Data records
§ §

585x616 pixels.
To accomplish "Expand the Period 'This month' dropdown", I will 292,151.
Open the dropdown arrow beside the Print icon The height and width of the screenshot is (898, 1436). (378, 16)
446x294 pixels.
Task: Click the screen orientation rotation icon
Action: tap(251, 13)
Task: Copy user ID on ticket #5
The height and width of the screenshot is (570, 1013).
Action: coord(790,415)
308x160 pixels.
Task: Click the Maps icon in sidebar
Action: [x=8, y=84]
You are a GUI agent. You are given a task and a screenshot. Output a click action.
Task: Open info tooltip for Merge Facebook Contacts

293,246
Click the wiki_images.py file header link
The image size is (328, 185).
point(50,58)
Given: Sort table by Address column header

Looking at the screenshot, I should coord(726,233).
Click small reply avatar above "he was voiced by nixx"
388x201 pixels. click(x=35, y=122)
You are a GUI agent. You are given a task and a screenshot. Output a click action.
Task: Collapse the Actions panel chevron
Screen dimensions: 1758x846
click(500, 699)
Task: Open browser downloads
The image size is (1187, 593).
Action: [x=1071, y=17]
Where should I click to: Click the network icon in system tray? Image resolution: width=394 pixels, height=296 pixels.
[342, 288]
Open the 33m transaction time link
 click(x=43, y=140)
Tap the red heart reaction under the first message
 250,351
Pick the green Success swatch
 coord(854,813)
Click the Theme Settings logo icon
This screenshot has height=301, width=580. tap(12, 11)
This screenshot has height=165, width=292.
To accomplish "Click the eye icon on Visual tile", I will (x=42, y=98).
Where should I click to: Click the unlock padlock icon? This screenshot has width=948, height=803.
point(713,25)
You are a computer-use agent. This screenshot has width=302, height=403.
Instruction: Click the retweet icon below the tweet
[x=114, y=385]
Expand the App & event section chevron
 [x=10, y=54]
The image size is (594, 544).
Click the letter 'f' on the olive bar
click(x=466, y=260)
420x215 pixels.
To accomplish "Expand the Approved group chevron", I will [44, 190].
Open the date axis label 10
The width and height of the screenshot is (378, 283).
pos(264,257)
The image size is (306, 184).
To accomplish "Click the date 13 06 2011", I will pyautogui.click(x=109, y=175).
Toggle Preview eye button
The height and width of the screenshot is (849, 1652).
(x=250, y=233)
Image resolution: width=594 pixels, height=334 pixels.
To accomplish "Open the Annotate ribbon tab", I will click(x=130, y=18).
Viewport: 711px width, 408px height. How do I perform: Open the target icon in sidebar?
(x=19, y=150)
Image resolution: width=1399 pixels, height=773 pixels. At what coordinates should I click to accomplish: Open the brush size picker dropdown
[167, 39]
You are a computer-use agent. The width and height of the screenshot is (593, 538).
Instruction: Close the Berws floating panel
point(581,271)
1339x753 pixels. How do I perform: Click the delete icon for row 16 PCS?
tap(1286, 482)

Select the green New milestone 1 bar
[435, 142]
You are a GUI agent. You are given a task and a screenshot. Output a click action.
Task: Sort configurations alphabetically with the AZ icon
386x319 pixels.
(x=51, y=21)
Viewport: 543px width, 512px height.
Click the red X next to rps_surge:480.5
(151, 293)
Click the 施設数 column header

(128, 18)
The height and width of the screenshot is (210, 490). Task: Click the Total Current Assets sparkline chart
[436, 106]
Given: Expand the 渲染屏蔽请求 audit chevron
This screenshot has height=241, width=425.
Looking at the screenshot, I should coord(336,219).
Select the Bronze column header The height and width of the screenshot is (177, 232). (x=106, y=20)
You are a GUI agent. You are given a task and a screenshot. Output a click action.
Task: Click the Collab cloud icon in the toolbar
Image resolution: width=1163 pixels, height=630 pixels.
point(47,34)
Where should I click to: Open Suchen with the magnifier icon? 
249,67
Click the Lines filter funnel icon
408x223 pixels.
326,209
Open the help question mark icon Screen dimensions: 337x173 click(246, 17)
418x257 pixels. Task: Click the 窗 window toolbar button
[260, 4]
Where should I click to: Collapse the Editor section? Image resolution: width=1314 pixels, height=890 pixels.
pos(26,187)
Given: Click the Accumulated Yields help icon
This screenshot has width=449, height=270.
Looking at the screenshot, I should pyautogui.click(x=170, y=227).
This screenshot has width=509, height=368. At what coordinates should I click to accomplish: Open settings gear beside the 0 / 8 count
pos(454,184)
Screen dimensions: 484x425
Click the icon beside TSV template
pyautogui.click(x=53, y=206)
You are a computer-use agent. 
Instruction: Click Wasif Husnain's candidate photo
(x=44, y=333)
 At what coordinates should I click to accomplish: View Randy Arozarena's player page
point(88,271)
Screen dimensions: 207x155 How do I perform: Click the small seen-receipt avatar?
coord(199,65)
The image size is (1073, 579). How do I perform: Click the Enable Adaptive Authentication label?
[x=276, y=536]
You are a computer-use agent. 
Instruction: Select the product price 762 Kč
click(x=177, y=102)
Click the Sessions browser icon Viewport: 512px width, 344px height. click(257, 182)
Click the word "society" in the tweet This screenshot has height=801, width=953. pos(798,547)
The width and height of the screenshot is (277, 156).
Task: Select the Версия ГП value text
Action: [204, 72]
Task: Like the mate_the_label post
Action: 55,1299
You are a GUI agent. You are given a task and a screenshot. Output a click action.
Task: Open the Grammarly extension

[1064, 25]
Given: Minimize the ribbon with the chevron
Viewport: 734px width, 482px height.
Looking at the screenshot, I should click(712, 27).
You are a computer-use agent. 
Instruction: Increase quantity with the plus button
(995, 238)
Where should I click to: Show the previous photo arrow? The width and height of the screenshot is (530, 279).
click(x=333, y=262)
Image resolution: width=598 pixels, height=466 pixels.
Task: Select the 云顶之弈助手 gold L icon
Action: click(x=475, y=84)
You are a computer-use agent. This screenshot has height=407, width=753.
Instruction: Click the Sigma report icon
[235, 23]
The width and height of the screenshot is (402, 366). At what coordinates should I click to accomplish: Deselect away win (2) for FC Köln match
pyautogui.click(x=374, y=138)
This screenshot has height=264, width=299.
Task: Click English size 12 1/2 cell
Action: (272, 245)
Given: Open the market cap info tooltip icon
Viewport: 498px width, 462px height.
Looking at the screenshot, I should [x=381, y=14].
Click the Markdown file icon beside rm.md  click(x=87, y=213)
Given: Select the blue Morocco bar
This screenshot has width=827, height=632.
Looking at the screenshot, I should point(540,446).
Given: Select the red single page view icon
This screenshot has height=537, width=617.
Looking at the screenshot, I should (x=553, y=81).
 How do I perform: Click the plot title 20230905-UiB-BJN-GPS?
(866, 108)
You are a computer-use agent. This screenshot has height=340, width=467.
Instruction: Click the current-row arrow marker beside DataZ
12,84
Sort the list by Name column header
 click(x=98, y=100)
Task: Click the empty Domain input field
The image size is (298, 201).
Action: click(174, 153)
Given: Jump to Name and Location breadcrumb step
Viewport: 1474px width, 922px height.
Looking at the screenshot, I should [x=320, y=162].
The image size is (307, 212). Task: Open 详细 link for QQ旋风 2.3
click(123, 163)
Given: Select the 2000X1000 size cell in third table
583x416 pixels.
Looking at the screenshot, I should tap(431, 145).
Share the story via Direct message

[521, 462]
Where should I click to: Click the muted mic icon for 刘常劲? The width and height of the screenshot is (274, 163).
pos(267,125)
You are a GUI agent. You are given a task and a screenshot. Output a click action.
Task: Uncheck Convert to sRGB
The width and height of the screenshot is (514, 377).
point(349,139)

§ §

§ **Task prompt**
Find the word "ribbon" in the records and pull out each line that has it.

§ **Response to this task**
To accomplish "Open the Annotate ribbon tab", I will click(x=130, y=18).
Given: Minimize the ribbon with the chevron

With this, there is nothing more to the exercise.